- _Page_
——————————
Income Tax - Computation of capital employed in a new industrial undertaking for tax relief under Sections 84 and 80J of the Income-tax Act, 1961, concerning the deduction of borrowed moneys and debts due.

Key Legal Propositions

  1. For the purpose of computing capital employed under Sections 84 and 80J of the Income-tax Act, 1961, read with Rule 19(3) and Rule 19A(3) of the Income-tax Rules, a statutory distinction exists between "borrowed moneys" and "debts due" (other liabilities).
  2. All "borrowed moneys" are generally required to be deducted from the capital employed, irrespective of whether they have become due and payable on the relevant computation date, in accordance with the Supreme Court's ruling in Lohia Machines Ltd. v. Union of India.
  3. An exception to the deduction of "borrowed moneys" is provided for the period from April 1, 1968, to April 1, 1972, under Rule 19A(3)(b), where moneys borrowed from approved sources for the creation of a capital asset in India, with a repayment period of not less than seven years, are to be included in the computation of capital employed.
——————————
- _To-do list_
1. Translate this sentence from the income tax summary into Spanish: "All "borrowed moneys" are generally required to be deducted from the capital employed, irrespective of whether they have become due and payable on the relevant computation date, in accordance with the Supreme Court's ruling in Lohia Machines Ltd. v. Union of India."
2. According to the income tax summary, what repayment period must moneys borrowed from approved sources have to qualify for the exception under Rule 19A(3)(b)?
——————————
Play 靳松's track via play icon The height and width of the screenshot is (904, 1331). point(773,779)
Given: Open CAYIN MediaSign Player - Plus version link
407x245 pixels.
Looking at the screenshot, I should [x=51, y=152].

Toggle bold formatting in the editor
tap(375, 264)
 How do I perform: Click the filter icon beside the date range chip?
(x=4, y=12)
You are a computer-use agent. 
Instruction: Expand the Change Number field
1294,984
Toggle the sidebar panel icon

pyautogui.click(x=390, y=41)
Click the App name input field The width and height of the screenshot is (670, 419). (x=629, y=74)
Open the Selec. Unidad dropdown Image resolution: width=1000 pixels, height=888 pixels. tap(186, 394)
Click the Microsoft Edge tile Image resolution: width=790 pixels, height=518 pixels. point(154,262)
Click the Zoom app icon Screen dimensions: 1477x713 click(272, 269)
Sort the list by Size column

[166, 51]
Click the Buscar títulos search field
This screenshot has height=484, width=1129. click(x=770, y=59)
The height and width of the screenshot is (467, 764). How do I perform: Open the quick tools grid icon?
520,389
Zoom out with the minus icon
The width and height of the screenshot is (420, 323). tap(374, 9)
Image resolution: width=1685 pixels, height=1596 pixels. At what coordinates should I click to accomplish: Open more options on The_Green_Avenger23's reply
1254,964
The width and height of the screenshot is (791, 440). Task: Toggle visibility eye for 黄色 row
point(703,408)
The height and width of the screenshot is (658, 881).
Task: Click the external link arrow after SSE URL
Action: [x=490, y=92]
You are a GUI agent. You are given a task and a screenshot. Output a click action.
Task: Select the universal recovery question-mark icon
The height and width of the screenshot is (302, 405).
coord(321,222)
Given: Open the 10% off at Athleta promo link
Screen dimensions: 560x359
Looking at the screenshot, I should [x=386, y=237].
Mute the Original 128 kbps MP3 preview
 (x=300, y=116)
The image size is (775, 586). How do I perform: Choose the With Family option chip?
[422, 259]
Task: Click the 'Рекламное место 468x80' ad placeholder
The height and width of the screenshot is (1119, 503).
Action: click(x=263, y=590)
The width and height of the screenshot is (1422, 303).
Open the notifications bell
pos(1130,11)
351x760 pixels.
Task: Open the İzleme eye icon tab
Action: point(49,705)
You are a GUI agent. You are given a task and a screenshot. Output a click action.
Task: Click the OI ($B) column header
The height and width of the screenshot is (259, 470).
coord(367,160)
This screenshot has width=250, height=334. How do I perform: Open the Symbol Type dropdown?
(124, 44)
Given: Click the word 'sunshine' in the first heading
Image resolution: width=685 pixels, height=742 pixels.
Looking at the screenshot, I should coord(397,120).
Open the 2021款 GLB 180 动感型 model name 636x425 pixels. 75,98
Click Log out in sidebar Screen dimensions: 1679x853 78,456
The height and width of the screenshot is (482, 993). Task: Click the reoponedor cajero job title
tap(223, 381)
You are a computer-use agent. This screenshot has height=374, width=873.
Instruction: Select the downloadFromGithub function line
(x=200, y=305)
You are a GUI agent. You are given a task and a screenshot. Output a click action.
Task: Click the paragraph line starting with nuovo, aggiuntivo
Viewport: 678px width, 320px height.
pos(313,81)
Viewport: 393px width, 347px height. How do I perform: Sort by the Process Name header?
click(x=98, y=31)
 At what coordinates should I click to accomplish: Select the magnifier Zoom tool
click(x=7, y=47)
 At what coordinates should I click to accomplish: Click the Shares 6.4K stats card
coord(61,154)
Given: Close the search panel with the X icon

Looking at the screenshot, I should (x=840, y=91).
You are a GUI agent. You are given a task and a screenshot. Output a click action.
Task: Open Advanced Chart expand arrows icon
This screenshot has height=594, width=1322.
——————————
- _Outputs for the tasks_
1. Por lo general, todos los «fondos tomados en préstamo» deben deducirse del capital empleado, con independencia de que hayan vencido y sean exigibles en la fecha de cálculo pertinente, conforme a la resolución del Tribunal Supremo en Lohia Machines Ltd. v. Union of India.

2. A repayment period of not less than seven years.